((

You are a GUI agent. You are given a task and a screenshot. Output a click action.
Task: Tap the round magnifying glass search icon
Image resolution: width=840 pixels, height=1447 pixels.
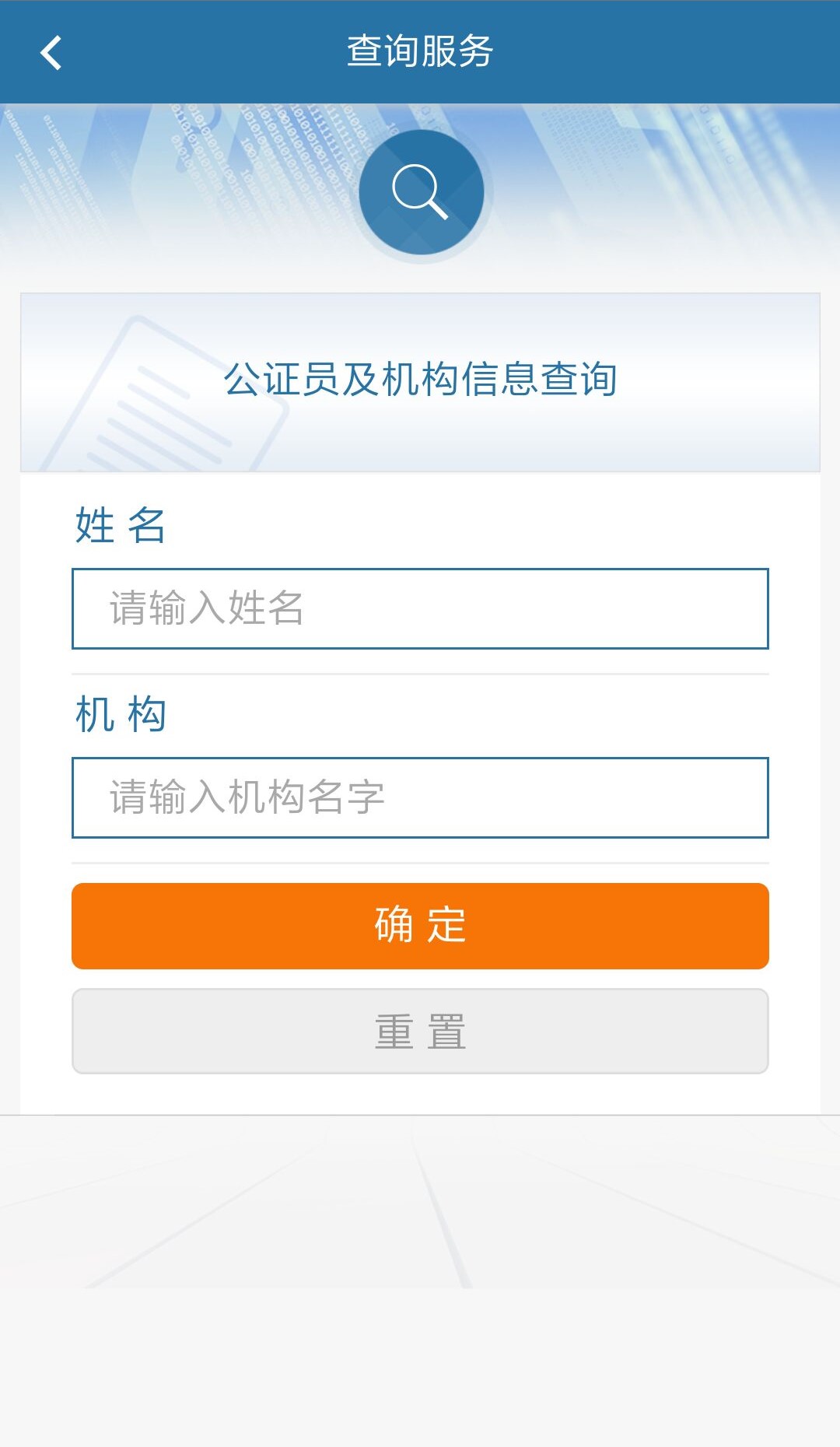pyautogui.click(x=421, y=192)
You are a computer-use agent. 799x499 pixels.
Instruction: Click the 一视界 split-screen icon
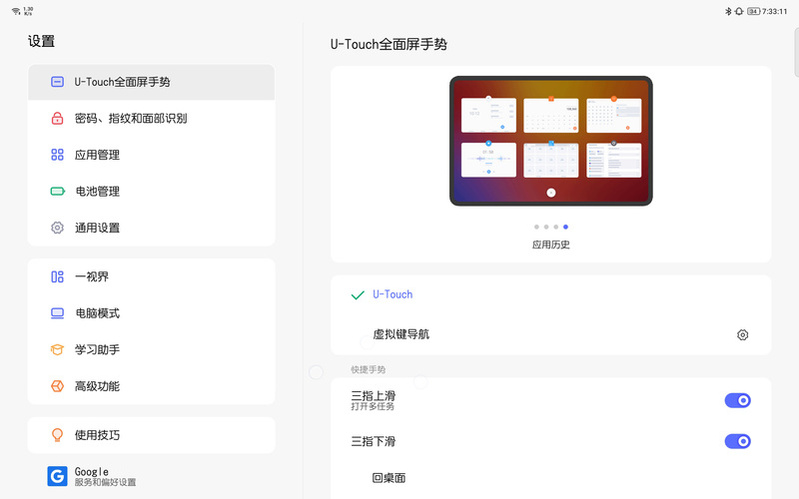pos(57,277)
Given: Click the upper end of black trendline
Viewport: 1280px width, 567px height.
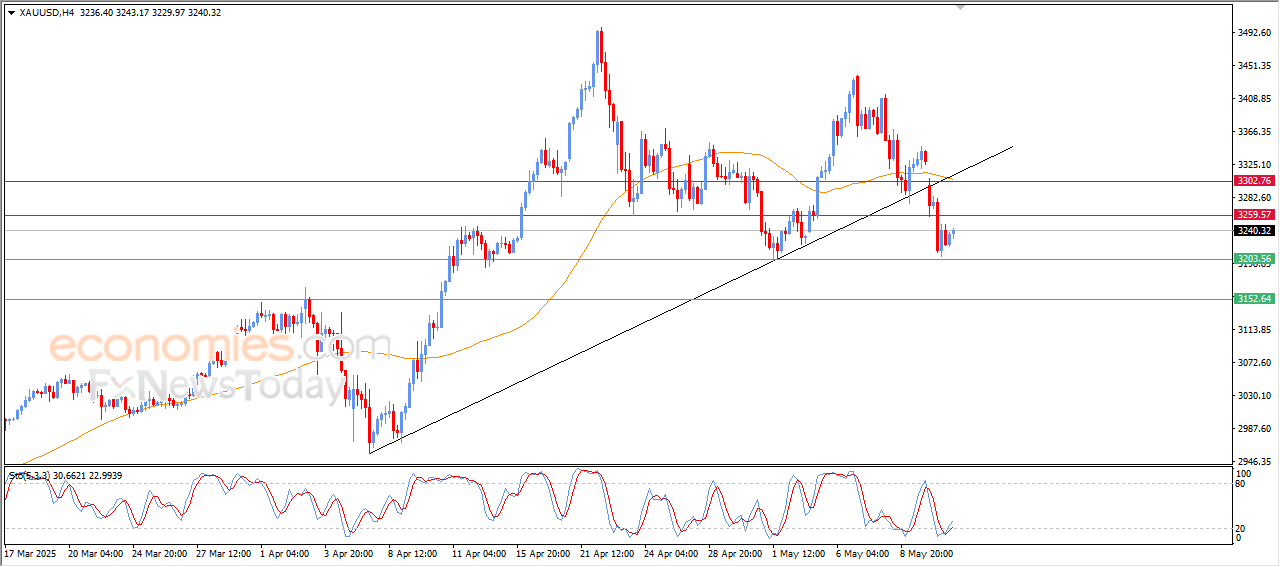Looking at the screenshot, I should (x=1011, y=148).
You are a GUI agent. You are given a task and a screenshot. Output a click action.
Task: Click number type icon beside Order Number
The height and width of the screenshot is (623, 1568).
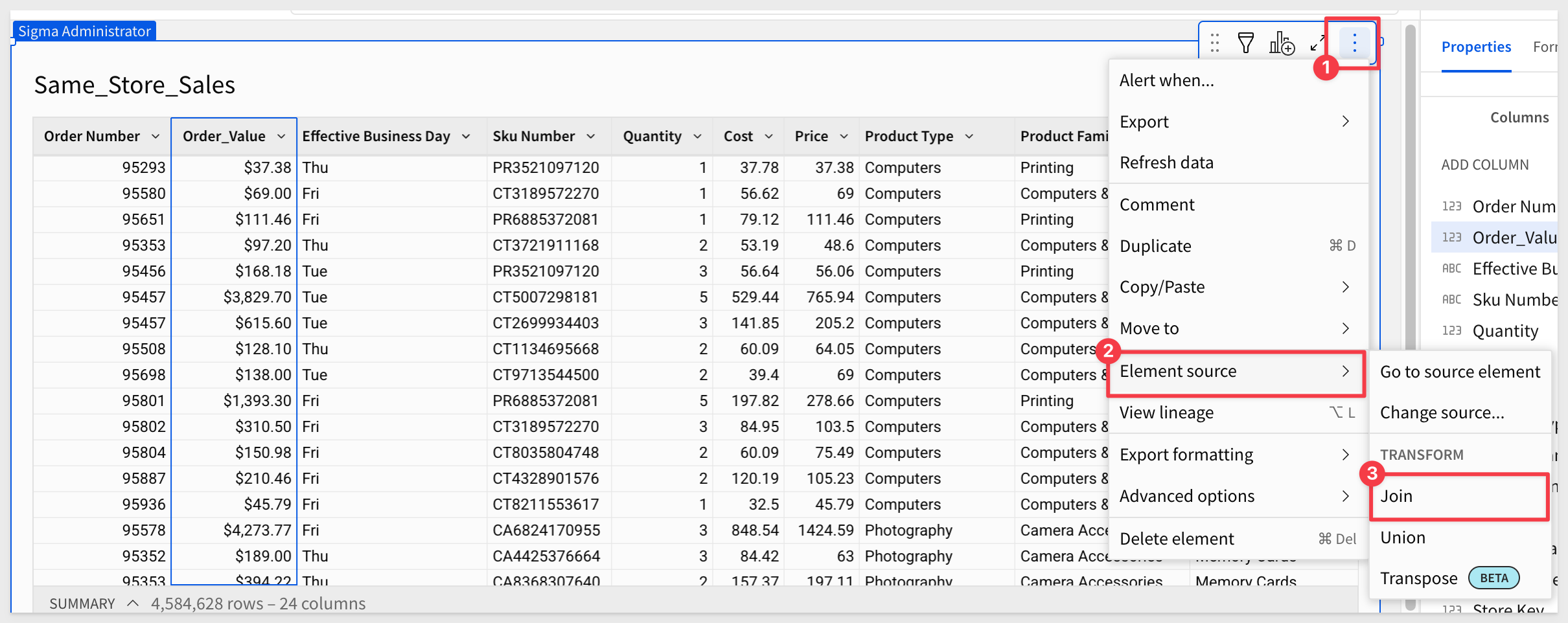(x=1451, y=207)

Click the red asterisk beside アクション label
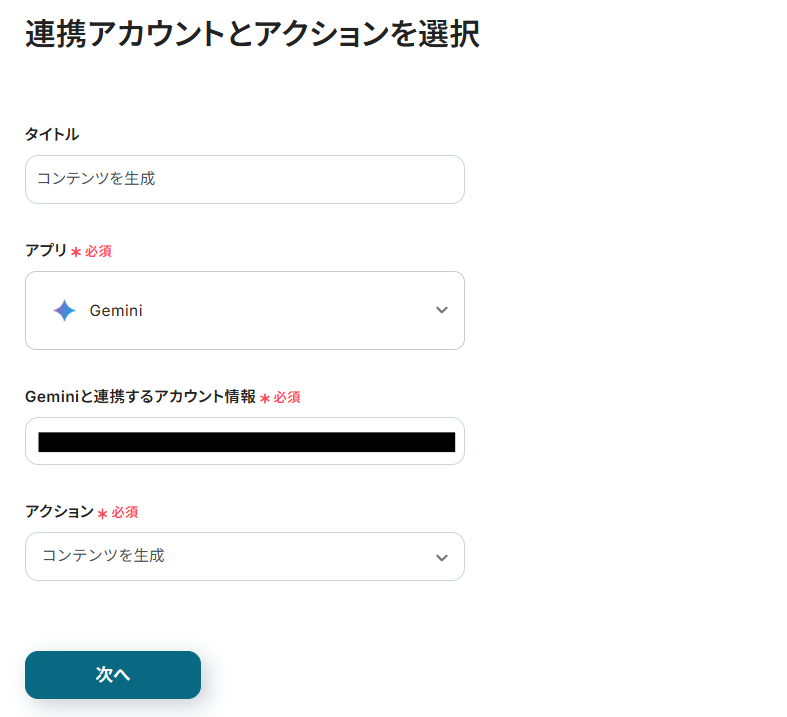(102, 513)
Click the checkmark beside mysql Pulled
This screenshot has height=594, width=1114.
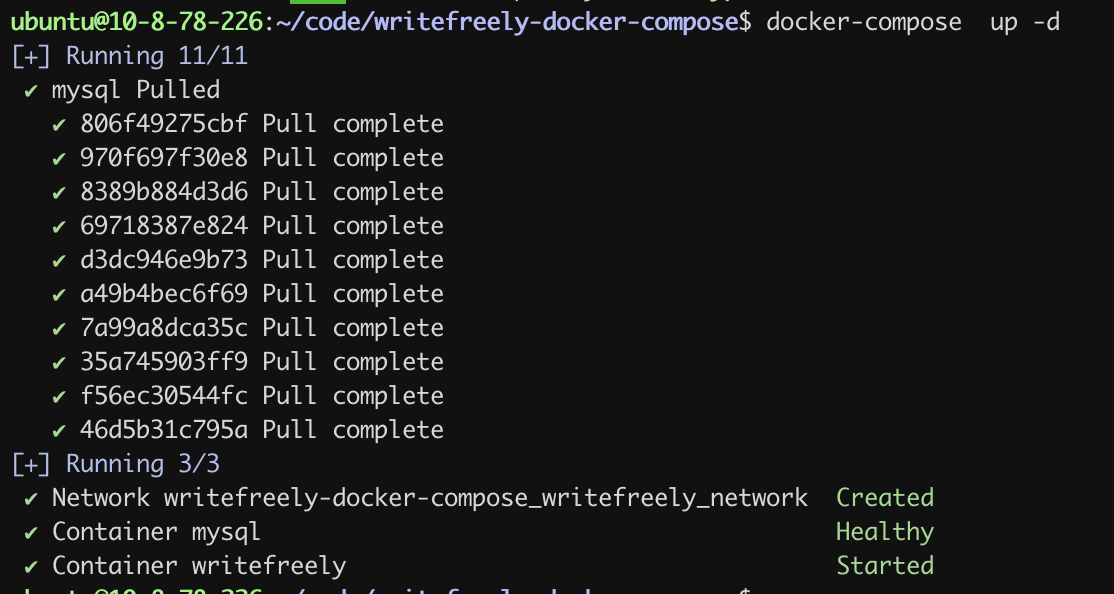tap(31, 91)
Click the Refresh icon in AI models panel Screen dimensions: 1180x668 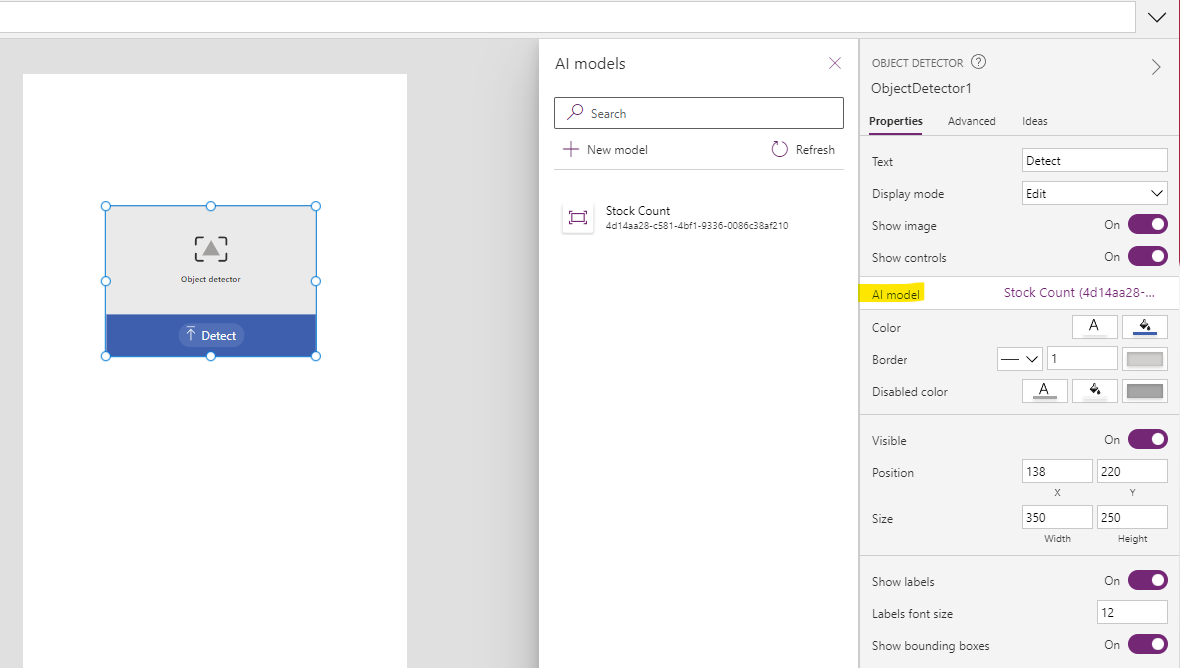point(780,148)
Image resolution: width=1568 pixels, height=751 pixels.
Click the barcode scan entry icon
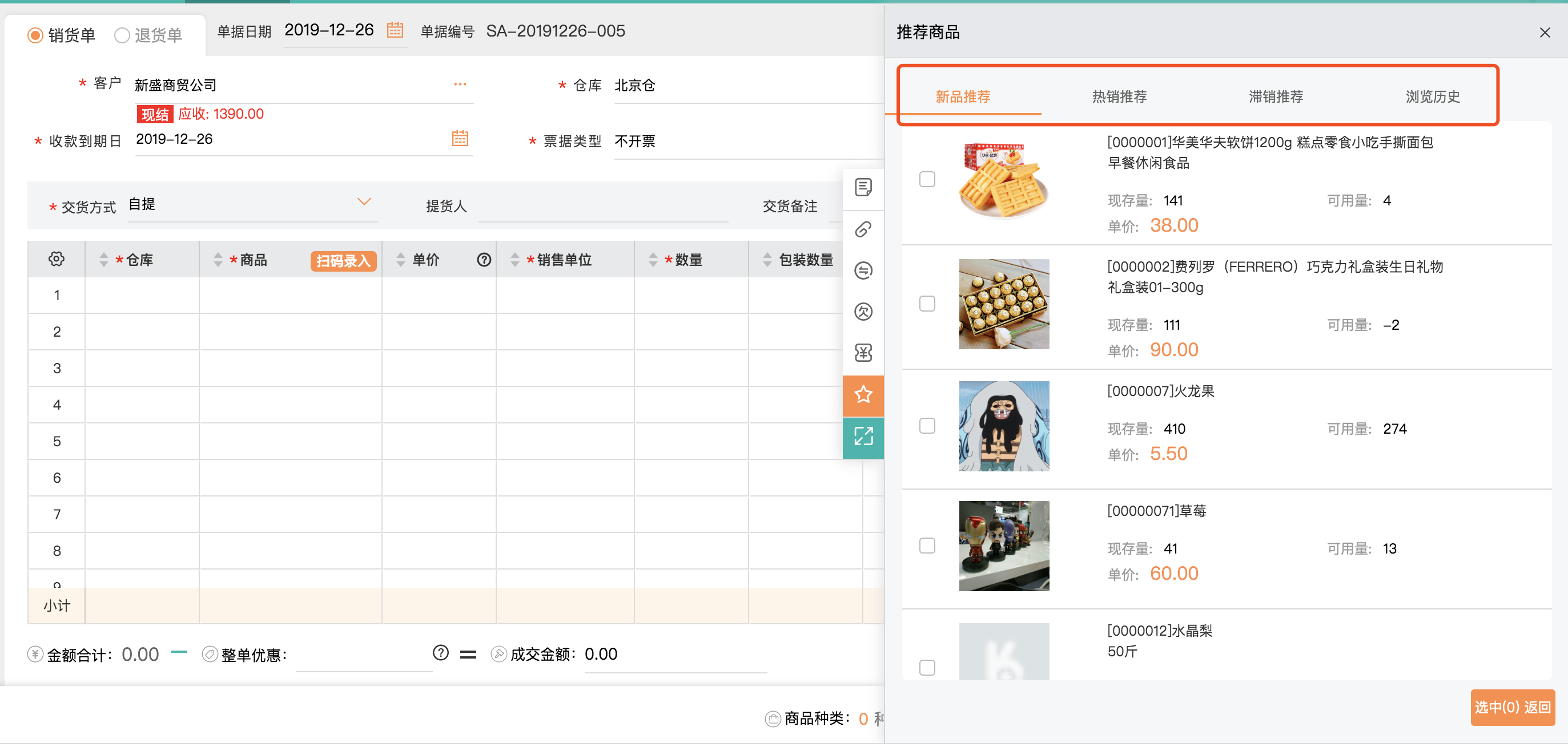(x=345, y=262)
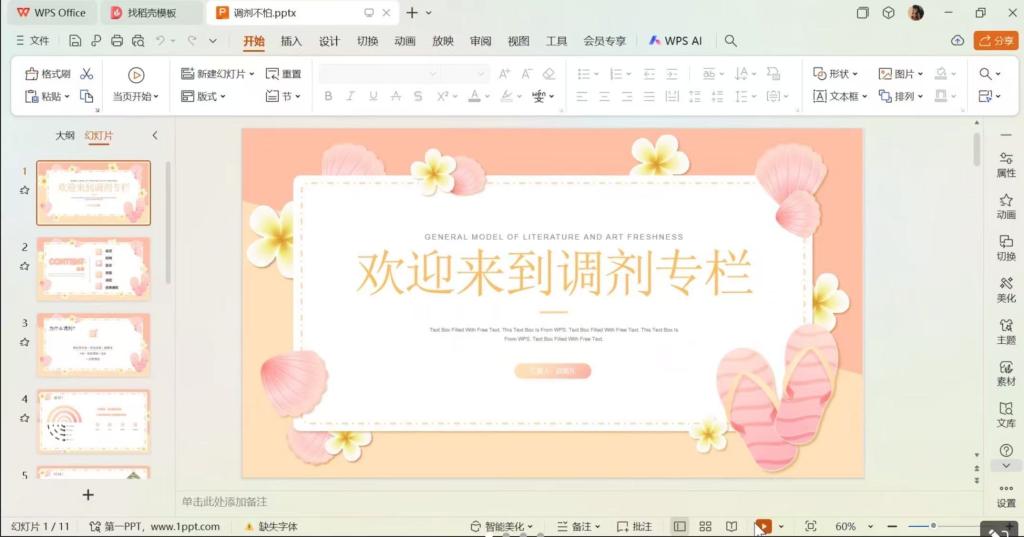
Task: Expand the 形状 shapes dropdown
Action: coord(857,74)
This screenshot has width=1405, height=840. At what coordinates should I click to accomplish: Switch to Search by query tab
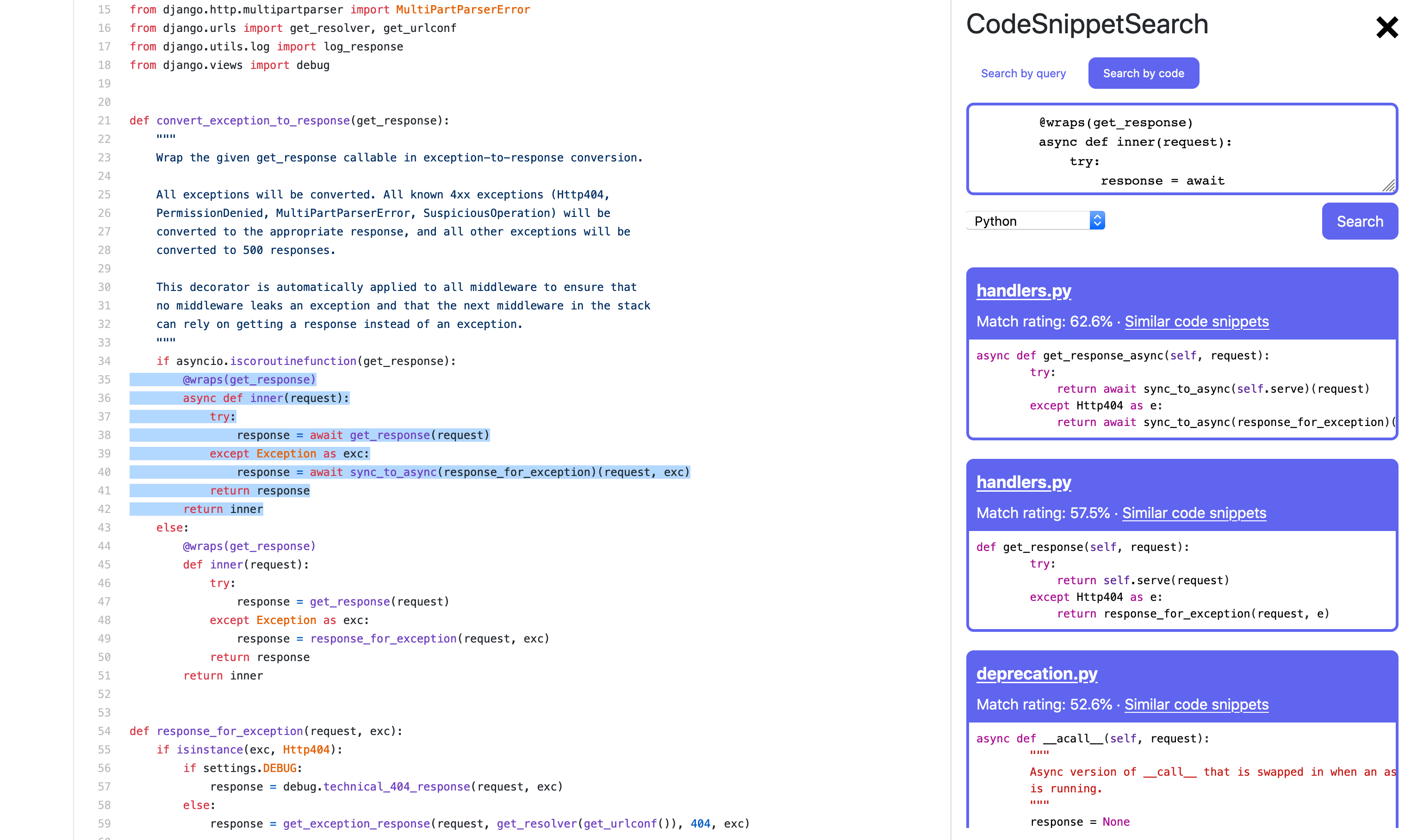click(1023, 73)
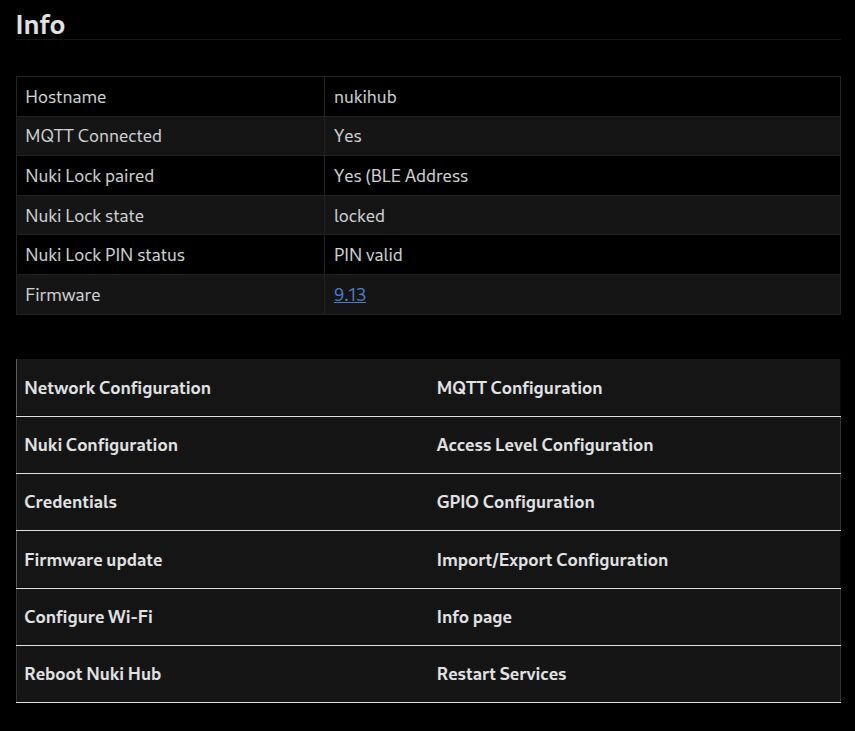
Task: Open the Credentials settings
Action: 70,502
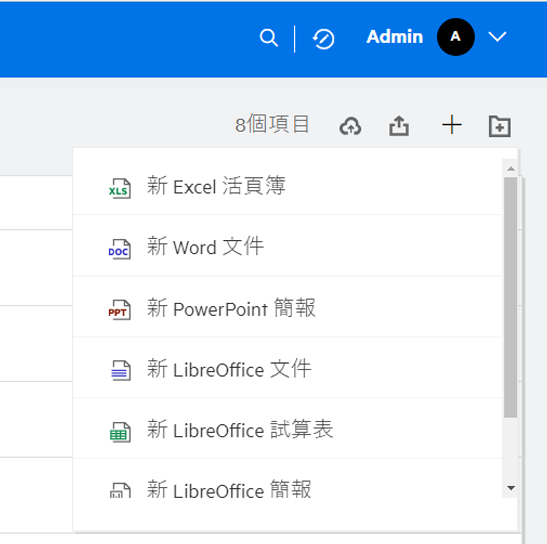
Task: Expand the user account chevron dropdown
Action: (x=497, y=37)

))

◆ THE TASK: Extract every line in the records above that contains the string "pixels". Case counts.

◆ EXPECTED OUTPUT:
Image resolution: width=840 pixels, height=1447 pixels.
You are a computer-use agent. 799x499 pixels.
Image resolution: width=1568 pixels, height=751 pixels.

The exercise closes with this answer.